● **Try it**
Lines from the listing below that contain the string "will" are to be reported.
□ □ □ □ □ □ □
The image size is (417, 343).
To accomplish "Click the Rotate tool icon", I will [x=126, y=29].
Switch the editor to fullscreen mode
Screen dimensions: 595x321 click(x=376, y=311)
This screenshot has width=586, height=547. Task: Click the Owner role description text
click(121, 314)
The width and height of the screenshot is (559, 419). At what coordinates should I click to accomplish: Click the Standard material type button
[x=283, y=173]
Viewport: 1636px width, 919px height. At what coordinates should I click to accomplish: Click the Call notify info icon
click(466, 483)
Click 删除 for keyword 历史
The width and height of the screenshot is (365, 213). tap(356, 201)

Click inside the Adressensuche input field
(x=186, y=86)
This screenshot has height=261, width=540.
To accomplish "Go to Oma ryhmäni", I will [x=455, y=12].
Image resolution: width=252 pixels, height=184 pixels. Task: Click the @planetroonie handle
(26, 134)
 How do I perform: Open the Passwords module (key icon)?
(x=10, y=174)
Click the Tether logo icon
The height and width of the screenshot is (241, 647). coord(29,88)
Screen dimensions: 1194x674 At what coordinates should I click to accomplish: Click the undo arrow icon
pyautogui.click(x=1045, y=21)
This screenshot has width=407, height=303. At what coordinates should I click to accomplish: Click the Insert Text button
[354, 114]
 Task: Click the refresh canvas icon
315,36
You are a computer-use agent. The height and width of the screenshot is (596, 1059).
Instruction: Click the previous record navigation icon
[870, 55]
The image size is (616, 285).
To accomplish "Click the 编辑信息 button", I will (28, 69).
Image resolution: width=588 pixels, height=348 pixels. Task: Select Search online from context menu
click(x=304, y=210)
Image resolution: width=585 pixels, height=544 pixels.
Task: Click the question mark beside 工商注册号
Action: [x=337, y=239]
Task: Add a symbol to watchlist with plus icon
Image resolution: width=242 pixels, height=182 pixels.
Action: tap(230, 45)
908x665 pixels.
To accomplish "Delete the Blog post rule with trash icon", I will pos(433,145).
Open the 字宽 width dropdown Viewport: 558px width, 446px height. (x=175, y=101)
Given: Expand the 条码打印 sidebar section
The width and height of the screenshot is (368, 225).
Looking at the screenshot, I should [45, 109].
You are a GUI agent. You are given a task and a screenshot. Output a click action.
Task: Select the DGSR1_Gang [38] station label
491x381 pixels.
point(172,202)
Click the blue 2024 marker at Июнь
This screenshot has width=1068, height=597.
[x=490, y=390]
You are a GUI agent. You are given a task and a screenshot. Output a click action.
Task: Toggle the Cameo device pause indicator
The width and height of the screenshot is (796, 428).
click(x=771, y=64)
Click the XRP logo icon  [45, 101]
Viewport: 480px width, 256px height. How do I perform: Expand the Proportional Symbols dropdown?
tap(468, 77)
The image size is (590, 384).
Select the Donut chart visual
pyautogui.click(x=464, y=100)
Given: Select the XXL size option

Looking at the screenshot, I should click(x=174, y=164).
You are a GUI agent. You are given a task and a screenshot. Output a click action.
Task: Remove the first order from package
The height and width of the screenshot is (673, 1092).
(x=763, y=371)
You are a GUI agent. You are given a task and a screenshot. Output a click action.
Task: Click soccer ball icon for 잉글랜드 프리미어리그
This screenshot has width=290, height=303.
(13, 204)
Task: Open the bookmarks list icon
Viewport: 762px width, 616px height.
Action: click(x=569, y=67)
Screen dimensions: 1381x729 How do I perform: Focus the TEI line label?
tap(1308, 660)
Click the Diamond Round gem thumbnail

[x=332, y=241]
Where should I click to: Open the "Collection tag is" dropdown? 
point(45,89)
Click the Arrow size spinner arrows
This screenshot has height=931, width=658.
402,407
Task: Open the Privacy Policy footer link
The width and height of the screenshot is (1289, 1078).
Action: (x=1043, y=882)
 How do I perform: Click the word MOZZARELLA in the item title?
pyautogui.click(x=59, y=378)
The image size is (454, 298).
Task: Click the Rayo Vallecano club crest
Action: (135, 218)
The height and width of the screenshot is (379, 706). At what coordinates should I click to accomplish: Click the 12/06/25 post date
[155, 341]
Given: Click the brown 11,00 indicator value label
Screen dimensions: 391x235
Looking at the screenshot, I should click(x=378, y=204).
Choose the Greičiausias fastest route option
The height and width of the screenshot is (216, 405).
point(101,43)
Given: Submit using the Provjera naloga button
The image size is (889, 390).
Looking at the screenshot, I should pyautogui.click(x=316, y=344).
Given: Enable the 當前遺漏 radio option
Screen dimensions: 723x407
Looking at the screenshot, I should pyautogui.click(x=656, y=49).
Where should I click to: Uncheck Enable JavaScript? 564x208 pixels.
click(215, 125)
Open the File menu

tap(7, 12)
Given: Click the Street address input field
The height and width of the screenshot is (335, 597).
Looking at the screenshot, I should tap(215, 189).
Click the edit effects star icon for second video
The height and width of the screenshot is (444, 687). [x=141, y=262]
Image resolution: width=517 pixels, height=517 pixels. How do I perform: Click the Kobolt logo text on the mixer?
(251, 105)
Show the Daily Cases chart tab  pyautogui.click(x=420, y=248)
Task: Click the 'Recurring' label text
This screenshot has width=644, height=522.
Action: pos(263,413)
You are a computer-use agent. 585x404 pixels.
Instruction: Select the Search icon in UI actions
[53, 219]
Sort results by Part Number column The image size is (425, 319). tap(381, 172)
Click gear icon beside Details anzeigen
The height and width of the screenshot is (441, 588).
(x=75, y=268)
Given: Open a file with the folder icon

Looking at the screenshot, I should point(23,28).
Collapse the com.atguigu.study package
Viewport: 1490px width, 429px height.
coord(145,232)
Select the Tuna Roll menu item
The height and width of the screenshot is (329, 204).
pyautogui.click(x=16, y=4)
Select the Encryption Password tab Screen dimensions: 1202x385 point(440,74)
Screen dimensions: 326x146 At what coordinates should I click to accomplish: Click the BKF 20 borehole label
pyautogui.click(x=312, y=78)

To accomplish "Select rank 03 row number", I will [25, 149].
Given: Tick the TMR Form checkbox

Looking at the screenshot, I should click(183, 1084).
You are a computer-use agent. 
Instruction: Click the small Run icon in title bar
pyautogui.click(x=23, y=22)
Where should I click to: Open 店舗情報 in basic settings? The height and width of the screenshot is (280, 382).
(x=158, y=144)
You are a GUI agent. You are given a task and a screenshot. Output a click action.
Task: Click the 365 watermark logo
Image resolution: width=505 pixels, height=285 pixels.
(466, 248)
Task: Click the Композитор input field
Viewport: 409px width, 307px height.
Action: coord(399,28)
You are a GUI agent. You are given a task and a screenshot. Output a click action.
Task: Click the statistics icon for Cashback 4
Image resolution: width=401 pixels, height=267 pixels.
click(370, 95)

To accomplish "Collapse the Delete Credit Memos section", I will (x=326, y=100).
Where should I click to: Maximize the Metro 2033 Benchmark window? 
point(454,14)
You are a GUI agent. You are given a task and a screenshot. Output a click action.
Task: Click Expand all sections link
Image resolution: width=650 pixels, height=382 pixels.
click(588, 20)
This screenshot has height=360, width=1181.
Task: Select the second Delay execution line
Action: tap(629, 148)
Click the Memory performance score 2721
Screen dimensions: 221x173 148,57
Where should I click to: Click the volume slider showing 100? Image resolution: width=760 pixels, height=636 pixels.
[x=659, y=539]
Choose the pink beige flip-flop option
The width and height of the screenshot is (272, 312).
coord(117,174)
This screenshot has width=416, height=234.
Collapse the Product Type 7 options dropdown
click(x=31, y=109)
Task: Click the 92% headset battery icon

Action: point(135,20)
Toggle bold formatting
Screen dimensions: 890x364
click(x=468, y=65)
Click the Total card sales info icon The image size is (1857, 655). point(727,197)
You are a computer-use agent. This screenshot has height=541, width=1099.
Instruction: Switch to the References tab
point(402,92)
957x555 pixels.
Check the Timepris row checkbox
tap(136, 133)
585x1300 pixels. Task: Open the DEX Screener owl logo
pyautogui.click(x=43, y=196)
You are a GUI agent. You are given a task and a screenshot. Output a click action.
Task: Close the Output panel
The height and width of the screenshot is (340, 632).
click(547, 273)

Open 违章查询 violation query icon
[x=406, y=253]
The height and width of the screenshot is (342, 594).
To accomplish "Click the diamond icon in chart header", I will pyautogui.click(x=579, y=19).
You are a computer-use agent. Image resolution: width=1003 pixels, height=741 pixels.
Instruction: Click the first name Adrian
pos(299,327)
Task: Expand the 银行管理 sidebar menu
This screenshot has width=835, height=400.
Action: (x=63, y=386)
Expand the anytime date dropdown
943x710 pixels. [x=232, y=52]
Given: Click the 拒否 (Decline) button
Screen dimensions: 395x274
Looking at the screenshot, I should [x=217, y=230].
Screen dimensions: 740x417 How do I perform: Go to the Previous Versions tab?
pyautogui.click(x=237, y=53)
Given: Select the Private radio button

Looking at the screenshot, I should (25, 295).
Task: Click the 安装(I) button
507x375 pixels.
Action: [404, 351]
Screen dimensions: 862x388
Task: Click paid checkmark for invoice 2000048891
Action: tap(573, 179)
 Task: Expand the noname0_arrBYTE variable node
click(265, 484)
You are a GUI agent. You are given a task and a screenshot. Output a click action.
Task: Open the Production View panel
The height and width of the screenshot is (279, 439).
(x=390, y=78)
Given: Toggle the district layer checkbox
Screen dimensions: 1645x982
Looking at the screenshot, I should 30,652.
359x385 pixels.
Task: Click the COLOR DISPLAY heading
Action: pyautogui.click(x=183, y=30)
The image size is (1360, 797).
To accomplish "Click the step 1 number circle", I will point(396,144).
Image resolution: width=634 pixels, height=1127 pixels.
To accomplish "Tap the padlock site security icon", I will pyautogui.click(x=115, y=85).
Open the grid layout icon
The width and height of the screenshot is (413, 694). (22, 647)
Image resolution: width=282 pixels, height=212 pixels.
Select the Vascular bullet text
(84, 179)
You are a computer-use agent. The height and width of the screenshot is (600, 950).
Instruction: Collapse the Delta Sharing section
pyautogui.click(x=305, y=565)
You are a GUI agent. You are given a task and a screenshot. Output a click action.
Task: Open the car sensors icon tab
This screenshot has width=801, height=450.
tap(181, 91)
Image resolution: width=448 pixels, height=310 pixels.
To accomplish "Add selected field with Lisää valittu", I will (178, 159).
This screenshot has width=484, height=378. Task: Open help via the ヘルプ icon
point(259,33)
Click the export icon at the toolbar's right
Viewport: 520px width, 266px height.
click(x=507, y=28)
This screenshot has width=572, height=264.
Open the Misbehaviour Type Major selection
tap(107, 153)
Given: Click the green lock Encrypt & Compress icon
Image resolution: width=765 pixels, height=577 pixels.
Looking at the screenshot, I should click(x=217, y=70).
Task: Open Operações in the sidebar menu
□ □ □ □ □ □ □
● **Task response**
To accomplish "Click the Rotate tool icon", I will [x=126, y=29].
To accomplish "Go to Oma ryhmäni", I will [x=455, y=12].
To accomplish "Click the 编辑信息 button", I will (28, 69).
To accomplish "Delete the Blog post rule with trash icon", I will pos(433,145).
To accomplish "Select rank 03 row number", I will [25, 149].
To accomplish "Collapse the Delete Credit Memos section", I will (x=326, y=100).
To accomplish "Click the diamond icon in chart header", I will pyautogui.click(x=579, y=19).
To accomplish "Click the step 1 number circle", I will point(396,144).
To accomplish "Tap the padlock site security icon", I will pyautogui.click(x=115, y=85).
To accomplish "Add selected field with Lisää valittu", I will (178, 159).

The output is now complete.